Отсылки к хозяйствованию есть и в спектакле Праудина -- на сцене сидят куры (игрушечные), производящие яйца (настоящие), персонажи полощут и гладят чугунным утюгом белье. Но здесь это имеет совсем другой смысл: не вообще про жизнь человека, как у Богомолова, а конкретно про жизнь актеров, которые до того обжили сцену, что заводят на ней кур и устраивают постирушки. Сценография спектакля, придуманная художником Юрием Хариковым, выглядит волшебно. Зрители сидят на сцене (спектакль шел в РАМТе), а перед ними выстроена модель театра почти в натуральную величину: обитая белым плюшем оркестровая яма с подвижной, иногда отъезжающей вглубь сценой -- фата-морганой. На ней стоит сооружение с портиком и колоннами -- одновременно и театр, и квартира Негиной, и вокзал. Но портик маленький, неуклюжий, колонны разной толщины, на крыше трубы. С одной стороны -- античный театр, с другой -- избушка из русских сказок. Персонажи Островского сохраняют эту хрупкую двойственность: влюбленность в театр (из-за колонн то и дело раздается зычный голос Громилова, цитирующего классические монологи) накладывается на обыденную худо-бедно устроенную жизнь. Хмельной Васька купается в оркестровой яме, студент Петр читает книжки, забравшись на портик, а суетливая Домна Пантелеевна принимает гостей за раскладным столиком, прикрученным прямо к колонне. Одна Негина (Татьяна Михайлова) не очень вписывается в этот налаженный быт, будто пытаясь превратить его в высокое искусство. Она все время держит себя как на настоящей сцене -- поставленная речь, благородная походка, продуманные жесты. И даже когда Негина уезжает, кажется, что отправляется она не на поезд, а в театр, успев уладить все свои личные дела до третьего гудка машиниста.

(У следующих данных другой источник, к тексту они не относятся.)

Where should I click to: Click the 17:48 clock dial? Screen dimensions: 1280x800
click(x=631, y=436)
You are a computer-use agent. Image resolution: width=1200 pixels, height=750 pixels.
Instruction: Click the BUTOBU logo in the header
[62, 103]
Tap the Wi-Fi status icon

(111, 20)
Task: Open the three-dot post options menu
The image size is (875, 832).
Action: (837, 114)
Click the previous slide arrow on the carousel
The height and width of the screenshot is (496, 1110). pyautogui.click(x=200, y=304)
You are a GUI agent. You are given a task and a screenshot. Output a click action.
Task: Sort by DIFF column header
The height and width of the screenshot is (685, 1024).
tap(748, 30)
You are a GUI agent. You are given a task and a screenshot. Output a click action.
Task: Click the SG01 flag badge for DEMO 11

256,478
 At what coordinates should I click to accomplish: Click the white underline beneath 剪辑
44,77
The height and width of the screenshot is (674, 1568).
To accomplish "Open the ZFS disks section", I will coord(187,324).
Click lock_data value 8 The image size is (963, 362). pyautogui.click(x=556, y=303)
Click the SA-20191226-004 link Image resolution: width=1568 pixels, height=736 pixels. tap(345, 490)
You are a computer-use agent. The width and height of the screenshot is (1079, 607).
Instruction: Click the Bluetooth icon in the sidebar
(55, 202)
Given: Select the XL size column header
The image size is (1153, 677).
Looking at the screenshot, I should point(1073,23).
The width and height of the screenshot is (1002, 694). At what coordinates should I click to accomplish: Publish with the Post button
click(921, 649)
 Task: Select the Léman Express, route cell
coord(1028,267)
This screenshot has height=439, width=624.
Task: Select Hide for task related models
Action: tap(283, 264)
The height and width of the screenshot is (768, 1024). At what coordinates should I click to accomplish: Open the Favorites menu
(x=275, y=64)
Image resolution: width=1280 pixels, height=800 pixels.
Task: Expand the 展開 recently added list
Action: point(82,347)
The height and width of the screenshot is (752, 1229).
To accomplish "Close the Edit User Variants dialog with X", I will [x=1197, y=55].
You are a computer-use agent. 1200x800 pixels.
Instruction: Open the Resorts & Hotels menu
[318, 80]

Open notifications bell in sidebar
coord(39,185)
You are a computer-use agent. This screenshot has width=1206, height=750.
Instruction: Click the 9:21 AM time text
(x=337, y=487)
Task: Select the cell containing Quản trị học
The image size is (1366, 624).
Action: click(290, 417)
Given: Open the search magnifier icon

«Русское бедное» -- так, позаимствовав название у гигантской выставки современного искусства, проходящей в Перми, можно было бы обозначить финальный аккорд «Сезона Станиславского». Это не нищета или принципиальная изолированность от мирового театра, а чуткий ход в ногу со временем. Правда, ход своим путем: «бедное» -- результат не столько концептуальных построений, как в открывавшем фестиваль «Замужестве Марии Браун» Томаса Остермайера, а просто недорогой и удобный материал для работы, как свежий батон или яйцо.